Business Development Series Posted by David McDermott

Remember, when it comes to making your pitch at a beauty parade your credentials are not open to question, you are deemed capable of delivering to specification. Many presenting teams however are still compelled to start their presentation with the “feature dump”, informing their audiences about how many people work there and the location of their offices etc.

This is entirely contrary to what audiences are looking for and is the No. 1 reason for losing a pitch i.e. talking too much about your own firm rather than what you will do for your client. In the words of the trustee of a large pension fund who regularly attends pitches, “We want presenting teams to show a deep understanding of our needs and challenges. We want to know how they will resolve these and we want them to demonstrate this quickly without having to listen to a history lesson about their firm”. He went on to joke that if someone shows him another map of the world, he will show them the door.
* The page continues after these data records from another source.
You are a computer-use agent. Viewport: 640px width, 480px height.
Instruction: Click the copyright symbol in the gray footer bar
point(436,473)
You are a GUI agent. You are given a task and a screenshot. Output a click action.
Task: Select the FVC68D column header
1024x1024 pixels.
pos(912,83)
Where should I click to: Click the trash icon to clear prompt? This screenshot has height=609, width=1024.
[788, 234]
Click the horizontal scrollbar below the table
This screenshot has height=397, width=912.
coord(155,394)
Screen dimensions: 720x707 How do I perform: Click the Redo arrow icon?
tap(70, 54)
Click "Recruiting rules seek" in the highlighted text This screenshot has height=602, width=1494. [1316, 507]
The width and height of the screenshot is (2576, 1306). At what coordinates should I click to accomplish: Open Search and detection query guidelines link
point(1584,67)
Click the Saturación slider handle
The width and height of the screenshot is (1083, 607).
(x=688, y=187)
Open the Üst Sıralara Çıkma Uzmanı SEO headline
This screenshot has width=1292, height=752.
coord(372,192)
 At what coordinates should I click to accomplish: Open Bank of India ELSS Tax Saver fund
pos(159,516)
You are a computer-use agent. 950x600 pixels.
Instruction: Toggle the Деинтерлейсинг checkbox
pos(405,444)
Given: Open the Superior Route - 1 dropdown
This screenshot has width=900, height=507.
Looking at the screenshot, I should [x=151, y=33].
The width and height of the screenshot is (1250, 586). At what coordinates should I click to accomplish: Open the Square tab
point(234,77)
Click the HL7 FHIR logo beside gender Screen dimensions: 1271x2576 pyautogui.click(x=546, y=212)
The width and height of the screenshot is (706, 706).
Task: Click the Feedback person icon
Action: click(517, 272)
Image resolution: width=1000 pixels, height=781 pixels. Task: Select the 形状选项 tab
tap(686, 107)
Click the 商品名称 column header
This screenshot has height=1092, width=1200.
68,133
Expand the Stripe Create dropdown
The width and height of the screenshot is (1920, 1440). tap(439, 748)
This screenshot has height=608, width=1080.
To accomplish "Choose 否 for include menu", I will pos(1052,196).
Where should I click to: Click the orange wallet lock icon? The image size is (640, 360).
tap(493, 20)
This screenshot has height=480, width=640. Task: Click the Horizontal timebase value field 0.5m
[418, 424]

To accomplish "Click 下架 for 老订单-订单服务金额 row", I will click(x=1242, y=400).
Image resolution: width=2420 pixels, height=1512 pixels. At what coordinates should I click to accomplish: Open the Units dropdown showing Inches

This is not to say that you can never tell the audience anything about your organisation. You should select only the features that demonstrate you have capability in resolving a client challenge or make a strong benefit statement.

Here are our top four tips to ensure that you address these audience requirements:

1. Start with an empathy statement

Start your presentation by talking about your audience (empathy statement). You can do this by showing them you understand their objectives, their business, their problems and challenges. You can now select one or two relevant features of your organisation that will demonstrate competence in addressing these issues.

2. Make it relevant throughout

It is important that you make your content relevant throughout the presentation. Therefore, the term, “You” should run through the whole presentation (“You” being your audience). This way you can state benefits very clearly and demonstrate how your proposition will meet the challenges stated in the empathy statement.

3. Be clear about your USP’s

Your USP’s are your unique selling points i.e. areas where you add value over and above your competitors. It is important that your audience know how you stack up against the competition (but avoid naming them). When these USP’s demonstrate how they solve an audience’s problem and a benefit is clearly demonstrated they will have much more impact.

4. Use rhetorical questions to engage

Rhetorical questions are very powerful as they make your audience think more about your proposition. They can also be used to emphasise your USP’s e.g. “Given the ratings of our analysts, who else could put over a more credible story to the investment community?”


In the event that you work in a sector where it is very difficult to stand out from the crowd it is possible to win the business by being much more audience savvy. In other words, be more relevant than your competitors.